* _EXERCISE REQUIREMENTS_: Reproduce verbatim the data from the line containing "The width and height of the screenshot is (861, 861)." through the end of the data, both ends included.

* _RECORD SET_:
** begin **
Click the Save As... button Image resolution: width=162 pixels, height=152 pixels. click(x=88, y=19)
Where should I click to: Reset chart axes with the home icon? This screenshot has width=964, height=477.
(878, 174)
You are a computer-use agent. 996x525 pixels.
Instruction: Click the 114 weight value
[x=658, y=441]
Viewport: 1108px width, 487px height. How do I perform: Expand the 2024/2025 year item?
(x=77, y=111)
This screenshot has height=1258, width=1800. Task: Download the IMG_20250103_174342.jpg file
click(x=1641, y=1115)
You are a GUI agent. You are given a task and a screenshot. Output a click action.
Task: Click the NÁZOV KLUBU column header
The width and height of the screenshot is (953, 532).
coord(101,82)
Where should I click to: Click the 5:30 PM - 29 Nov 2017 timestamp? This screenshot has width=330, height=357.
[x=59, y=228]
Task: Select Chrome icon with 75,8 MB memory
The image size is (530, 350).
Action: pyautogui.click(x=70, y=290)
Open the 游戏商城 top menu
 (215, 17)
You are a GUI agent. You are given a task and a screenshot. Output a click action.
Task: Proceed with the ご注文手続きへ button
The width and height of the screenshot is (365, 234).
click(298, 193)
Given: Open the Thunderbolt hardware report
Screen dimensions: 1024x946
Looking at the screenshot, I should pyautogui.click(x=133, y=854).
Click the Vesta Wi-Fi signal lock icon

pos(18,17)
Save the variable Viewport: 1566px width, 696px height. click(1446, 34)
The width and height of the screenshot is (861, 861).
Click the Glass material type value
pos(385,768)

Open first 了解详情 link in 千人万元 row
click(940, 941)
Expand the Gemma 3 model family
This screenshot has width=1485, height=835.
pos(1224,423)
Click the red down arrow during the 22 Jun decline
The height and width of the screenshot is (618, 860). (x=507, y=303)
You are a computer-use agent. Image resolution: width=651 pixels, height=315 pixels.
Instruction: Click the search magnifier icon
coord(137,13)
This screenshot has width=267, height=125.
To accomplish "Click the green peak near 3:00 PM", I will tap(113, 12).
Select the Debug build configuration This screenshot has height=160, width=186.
** end **
* _WRITTEN RESPONSE_:
The width and height of the screenshot is (861, 861).
Click the Glass material type value
pos(385,768)

Open first 了解详情 link in 千人万元 row
click(940, 941)
Expand the Gemma 3 model family
This screenshot has width=1485, height=835.
pos(1224,423)
Click the red down arrow during the 22 Jun decline
The height and width of the screenshot is (618, 860). (x=507, y=303)
You are a computer-use agent. Image resolution: width=651 pixels, height=315 pixels.
Instruction: Click the search magnifier icon
coord(137,13)
This screenshot has width=267, height=125.
To accomplish "Click the green peak near 3:00 PM", I will tap(113, 12).
Select the Debug build configuration This screenshot has height=160, width=186.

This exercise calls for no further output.